Fall Back: Critics Push to Do Away With Time Change

The end of another year of daylight saving time arrives this weekend, with Americans setting their clocks back one hour for the time change Sunday morning. But there is a growing movement across the country to end the spring forward-fall back pattern. While many Americans have been annoyed at the time change for years, the American Academy of Sleep Medicine has now released a position statement calling for the end of daylight saving time based on poor health effects.

Scott Yates, a Denver-based blogger who started the hashtag #LockTheClock movement, is among those pushing to end the time change. "We're starting to realize that the science is really clear, that it's not just kind of annoying, but it is really deadly---heart attacks go up, strokes go up, as do workplace accidents, traffic accidents," he tells KTRH.

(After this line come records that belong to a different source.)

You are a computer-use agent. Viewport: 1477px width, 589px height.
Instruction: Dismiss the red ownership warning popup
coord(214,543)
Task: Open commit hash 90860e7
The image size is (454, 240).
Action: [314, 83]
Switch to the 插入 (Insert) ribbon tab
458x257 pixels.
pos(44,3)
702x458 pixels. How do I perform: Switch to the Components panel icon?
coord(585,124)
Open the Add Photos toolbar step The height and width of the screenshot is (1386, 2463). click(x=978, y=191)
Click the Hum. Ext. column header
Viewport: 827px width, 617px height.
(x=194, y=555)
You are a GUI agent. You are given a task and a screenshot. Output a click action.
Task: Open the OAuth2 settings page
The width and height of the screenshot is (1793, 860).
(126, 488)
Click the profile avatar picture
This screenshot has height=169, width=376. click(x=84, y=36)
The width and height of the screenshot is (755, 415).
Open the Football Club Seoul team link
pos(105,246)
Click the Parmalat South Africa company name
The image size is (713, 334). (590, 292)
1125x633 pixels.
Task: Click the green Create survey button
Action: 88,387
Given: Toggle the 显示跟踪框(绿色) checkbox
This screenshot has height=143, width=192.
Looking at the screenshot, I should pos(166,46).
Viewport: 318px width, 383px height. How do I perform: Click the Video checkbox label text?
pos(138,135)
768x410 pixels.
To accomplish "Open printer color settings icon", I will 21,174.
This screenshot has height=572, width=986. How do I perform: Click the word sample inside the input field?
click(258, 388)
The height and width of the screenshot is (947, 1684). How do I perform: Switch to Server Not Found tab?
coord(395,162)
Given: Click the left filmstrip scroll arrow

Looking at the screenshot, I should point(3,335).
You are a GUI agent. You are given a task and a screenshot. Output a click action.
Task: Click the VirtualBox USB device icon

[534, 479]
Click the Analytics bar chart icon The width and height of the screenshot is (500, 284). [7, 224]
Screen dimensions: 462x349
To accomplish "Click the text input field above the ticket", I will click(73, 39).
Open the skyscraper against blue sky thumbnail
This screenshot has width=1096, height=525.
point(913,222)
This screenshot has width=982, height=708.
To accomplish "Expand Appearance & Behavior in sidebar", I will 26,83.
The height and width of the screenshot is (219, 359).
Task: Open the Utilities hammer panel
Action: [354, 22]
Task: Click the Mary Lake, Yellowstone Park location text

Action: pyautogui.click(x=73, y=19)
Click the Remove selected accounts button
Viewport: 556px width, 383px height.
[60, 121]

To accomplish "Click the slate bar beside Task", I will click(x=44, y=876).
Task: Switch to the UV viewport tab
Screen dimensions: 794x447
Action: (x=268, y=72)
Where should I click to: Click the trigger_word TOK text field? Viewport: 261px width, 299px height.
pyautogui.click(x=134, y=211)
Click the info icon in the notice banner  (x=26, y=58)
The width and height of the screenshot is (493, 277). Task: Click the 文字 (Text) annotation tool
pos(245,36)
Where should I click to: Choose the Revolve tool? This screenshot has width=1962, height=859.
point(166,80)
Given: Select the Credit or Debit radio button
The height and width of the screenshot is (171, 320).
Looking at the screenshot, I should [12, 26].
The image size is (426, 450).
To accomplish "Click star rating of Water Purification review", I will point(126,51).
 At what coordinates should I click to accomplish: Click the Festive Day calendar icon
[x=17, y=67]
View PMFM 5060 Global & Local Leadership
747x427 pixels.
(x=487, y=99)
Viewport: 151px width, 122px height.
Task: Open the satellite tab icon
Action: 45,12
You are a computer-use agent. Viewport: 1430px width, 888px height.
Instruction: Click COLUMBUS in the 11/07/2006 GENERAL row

There have been unsuccessful efforts in recent years to end daylight saving time in Texas. Yates points to one bill in particular he would support. "It had really great bipartisan support, with 117 yes votes in the (Texas) House," he says. "And that bill just said that we should have a statewide referendum, and voters should get to choose whether we go to year-round standard time or year-round daylight time."

Yates would like to see an idea like that nationalized. "I think the smart approach is we announce we're going to lock the clocks, and that we're not going to have any more time changes," he says. "And then, each state gets to decide if they want to be in standard time or if they want to be in daylight saving time year-round."

A common belief is that daylight saving time came about because farmers wanted it, but Yates says that is not true. In fact, he counts the farm lobby among his supporters to #LockTheClock. "If there isn't a reason to do it, and there is good reason not to do it because it's killing so many people, the question is why do we keep doing it," he asks. "And the answer is we're just kind of stuck with it. We just haven't been able to figure out the smart way to get out of it."